E depois temos “o mito da troika salvífica”. É que o que nos mostram os números são recuos de décadas. Para termos uma ideia, o risco de pobreza entre os portugueses ou o produto da nossa economia recuaram uma década. Em 2015, nestes pontos críticos, o país recuou ao ponto em que estava em 2005. Mas há recuos maiores: a criação de emprego recuou duas décadas. E o investimento recuou três décadas. Já a emigração voltou ao nível em que estava há mais de quatro décadas, isto é, a um nível pré-democrático…

Feito o diagnóstico, a estratégia de Augusto Santos Silva passa pela identificação dos recursos e pela mobilização dos atores. A língua, a diplomacia, o mar são alguns dos ativos estratégicos identificados. A mobilização dos atores passa pelos partidos políticos democráticos, evidentemente, mas partidos renovados nos seus métodos de decisão e recrutamento, capazes de ir buscar gente nova, e não apenas à academia ou às grandes empresas mas também ao novo empreendedorismo e ao mundo sindical.

Os últimos dois capítulos desta conversa com Paulo Magalhães centram-se nas escolhas e nas políticas. As escolhas de Augusto Santos Silva correspondem a uma cultura política coerente: o europeísmo, o atlantismo, o Estado distributivo, a economia social de mercado e a sociedade liberal. Esses valores constituem o ponto de partida para a diferenciação política da esquerda democrática portuguesa, e que passa muito pela criação de condições de crescimento na periferia da zona euro, pela defesa do Estado social e pela defesa da inovação económica e social.

As políticas defendidas são bem conhecidas de todos, ou não fosse o autor um dos principais colaboradores do Gabinete de Estudos do PS. Estamos a falar de uma política de rendimentos que deixe a economia respirar e criar mais empregos.

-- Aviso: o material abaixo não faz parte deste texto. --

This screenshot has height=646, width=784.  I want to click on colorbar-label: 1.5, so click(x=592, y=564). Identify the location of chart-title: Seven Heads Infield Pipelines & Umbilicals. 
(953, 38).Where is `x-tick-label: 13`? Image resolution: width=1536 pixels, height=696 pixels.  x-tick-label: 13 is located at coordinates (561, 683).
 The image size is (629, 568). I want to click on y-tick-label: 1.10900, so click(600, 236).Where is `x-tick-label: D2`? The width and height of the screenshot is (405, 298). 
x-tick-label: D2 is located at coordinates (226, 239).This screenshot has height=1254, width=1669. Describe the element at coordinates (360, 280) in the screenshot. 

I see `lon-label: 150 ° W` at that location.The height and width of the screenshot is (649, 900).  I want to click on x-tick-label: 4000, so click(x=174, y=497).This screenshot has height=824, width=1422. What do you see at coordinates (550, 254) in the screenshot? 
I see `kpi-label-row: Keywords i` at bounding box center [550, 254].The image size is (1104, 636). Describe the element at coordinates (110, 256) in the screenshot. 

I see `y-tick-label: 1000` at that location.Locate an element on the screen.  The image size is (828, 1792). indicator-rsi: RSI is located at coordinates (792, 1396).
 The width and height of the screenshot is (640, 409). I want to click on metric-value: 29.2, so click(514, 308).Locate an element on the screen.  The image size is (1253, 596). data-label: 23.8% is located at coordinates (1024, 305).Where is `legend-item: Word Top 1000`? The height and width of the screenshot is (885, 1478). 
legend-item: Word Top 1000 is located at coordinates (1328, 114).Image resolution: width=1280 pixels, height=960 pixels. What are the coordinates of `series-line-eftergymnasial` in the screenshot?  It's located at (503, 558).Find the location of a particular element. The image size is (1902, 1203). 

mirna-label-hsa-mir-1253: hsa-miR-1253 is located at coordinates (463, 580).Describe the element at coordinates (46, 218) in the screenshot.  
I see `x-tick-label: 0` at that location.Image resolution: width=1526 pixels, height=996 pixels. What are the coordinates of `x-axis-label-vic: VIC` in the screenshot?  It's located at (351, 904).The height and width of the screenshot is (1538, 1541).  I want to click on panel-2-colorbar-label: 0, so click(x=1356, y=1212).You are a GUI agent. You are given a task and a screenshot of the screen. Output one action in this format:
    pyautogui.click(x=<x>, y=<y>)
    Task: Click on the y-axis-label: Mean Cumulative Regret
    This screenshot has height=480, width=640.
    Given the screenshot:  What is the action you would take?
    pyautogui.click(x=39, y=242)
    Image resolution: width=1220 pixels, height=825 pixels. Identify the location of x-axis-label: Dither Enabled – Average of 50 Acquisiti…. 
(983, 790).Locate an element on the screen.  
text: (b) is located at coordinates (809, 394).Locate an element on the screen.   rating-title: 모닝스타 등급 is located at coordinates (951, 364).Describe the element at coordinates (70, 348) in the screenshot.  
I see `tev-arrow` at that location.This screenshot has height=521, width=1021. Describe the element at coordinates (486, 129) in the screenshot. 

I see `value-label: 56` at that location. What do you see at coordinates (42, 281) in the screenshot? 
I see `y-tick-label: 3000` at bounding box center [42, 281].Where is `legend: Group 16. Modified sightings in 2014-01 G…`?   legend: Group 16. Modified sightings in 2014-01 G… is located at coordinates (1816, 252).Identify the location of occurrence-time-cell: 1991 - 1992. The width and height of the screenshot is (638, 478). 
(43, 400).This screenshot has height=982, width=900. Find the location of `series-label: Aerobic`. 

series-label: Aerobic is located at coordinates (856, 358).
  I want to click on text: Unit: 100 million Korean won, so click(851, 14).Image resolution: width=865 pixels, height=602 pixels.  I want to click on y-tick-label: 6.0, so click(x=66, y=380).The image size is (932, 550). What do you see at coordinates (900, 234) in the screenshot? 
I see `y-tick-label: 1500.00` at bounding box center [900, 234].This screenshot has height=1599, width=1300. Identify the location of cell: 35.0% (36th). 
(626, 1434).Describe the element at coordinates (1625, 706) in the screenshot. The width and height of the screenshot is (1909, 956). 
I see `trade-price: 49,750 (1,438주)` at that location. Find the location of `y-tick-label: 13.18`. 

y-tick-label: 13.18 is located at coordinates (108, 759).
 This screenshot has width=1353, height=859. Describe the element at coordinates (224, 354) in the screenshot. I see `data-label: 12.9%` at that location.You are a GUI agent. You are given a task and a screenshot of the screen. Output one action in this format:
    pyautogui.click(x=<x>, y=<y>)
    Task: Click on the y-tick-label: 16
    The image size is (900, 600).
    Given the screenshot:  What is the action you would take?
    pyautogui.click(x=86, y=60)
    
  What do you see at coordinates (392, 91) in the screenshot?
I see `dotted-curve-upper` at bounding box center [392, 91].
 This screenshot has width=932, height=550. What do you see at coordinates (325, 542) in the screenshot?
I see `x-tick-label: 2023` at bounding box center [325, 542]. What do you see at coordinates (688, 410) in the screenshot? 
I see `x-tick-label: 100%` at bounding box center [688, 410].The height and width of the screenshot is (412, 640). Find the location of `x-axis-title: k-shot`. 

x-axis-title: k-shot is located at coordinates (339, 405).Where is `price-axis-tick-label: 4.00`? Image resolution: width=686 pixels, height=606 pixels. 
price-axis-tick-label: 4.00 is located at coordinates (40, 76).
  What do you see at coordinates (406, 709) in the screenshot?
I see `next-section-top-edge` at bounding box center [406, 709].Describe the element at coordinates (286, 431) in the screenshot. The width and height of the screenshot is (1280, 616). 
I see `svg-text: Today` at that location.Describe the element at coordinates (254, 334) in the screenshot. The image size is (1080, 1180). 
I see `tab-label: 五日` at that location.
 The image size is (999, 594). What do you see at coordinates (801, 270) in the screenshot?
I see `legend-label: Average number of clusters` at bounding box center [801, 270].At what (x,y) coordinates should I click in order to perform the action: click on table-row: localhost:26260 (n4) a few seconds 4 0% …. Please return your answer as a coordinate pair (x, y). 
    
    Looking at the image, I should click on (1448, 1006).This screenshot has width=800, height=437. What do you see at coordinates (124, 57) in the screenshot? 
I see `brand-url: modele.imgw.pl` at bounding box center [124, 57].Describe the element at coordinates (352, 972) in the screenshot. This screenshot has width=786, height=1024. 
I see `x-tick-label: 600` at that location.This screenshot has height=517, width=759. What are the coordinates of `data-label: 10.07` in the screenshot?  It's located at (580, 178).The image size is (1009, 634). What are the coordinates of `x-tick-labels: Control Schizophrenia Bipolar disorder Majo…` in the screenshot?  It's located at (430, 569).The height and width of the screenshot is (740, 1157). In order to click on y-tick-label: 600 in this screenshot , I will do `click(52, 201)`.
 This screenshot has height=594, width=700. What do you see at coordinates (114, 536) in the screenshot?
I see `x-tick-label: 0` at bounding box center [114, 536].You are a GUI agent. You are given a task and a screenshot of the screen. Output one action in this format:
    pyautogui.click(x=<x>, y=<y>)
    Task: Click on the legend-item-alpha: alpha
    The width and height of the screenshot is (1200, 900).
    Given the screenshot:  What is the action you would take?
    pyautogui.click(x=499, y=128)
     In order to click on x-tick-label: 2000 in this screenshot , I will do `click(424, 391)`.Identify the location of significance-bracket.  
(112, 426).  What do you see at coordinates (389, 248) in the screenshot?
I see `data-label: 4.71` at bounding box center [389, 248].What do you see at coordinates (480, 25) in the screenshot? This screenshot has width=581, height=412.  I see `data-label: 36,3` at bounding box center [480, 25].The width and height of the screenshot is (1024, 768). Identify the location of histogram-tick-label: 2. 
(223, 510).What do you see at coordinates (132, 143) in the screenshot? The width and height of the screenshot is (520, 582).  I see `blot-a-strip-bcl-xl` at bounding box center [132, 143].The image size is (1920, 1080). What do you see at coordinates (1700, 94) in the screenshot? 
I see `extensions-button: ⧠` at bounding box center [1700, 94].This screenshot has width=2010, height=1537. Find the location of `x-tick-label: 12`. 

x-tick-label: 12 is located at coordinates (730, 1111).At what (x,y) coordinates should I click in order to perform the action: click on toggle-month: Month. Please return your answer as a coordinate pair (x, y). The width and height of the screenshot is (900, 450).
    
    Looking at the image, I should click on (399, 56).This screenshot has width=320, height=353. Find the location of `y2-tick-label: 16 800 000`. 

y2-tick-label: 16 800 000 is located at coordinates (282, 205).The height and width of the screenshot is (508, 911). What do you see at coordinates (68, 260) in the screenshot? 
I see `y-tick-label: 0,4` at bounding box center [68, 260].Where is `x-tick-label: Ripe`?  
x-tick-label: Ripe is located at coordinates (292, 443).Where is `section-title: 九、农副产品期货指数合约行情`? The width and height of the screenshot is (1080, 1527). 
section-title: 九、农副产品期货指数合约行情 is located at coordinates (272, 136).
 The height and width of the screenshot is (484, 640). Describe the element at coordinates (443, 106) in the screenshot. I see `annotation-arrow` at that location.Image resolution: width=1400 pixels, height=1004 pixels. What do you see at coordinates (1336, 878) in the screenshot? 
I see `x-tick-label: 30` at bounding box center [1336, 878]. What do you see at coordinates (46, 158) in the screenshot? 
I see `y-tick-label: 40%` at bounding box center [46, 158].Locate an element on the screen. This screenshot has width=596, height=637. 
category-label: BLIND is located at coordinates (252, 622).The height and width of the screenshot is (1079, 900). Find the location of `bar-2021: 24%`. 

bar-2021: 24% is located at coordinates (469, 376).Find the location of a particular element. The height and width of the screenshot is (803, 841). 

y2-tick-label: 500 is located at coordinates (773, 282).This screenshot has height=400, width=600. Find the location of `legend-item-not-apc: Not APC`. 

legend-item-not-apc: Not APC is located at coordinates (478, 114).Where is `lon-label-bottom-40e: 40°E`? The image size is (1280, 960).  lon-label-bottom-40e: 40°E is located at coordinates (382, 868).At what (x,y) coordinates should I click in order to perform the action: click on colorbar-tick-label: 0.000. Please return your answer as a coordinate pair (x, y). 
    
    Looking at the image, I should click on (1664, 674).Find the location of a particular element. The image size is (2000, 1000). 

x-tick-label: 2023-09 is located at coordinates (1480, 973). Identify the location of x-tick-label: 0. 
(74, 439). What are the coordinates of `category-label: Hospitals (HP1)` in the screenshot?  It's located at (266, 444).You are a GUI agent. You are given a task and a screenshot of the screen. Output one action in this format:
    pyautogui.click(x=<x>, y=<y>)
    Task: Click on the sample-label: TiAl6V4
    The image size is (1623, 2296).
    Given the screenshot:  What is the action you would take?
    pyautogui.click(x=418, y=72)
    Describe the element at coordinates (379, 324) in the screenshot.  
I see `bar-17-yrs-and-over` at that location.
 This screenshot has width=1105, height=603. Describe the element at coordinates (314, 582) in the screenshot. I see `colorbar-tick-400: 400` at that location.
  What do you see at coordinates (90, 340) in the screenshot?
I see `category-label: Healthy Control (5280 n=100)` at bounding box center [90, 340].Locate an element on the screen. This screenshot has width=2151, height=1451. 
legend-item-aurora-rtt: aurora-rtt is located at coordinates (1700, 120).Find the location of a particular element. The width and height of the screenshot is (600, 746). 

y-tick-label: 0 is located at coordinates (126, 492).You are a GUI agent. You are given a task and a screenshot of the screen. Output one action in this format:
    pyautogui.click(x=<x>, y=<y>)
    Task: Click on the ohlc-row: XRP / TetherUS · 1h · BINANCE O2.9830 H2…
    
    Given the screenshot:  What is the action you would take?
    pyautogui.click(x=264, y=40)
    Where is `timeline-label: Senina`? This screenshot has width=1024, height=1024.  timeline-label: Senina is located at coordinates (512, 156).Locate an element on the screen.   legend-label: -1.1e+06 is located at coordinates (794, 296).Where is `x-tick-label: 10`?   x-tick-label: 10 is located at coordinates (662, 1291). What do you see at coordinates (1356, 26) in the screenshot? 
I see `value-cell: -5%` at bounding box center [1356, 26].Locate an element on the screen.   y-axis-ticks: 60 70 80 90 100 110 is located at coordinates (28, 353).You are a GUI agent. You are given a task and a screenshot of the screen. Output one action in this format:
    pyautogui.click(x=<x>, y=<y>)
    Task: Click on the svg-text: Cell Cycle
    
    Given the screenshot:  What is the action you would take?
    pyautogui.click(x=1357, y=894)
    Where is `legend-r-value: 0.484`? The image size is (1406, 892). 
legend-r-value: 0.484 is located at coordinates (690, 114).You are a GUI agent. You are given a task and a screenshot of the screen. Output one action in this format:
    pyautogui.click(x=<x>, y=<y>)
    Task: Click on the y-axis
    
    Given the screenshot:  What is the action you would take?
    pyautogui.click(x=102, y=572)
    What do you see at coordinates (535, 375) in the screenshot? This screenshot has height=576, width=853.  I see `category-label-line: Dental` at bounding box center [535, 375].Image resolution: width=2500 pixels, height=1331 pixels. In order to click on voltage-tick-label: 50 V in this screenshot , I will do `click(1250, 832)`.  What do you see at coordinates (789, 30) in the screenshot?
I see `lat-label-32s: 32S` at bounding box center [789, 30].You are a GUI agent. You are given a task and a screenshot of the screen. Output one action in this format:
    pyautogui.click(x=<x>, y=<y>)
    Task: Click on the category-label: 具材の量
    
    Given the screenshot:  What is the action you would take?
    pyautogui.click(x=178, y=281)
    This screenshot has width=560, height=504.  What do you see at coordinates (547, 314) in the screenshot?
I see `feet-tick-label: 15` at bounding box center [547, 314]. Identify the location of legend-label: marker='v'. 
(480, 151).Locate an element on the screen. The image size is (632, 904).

De uma política fiscal e laboral que premeie o esforço e dignifique o trabalho, combatendo a precariedade. De uma política de combate à pobreza e às desigualdades que devolva dignidade às pessoas e mínimos sociais ao país. De uma política que privilegie as famílias e o acesso aos serviços públicos. De uma política que retome as apostas estratégicas na ciência e tecnologia e na educação de adultos.

Augusto Santos Silva alerta, no entanto, para a importância do reforço das instituições na qualidade das políticas públicas. No fundo, sem boa política não há boas políticas. A reforma do sistema político deve estar no centro da agenda parlamentar da próxima legislatura, e deve ser desejavelmente acompanhada pela recuperação da confiança na justiça, nos media e nas instituições financeiras.

Quando apresentou a sua candidatura a secretário-geral do PS, António Costa disse que “se pensarmos como a direita pensa, acabamos a governar como a direita governa”. “Os Porquês da Esperança” mostram-nos justamente um pensamento político autónomo, acompanhado por uma programa de ação simultaneamente alternativo e viável.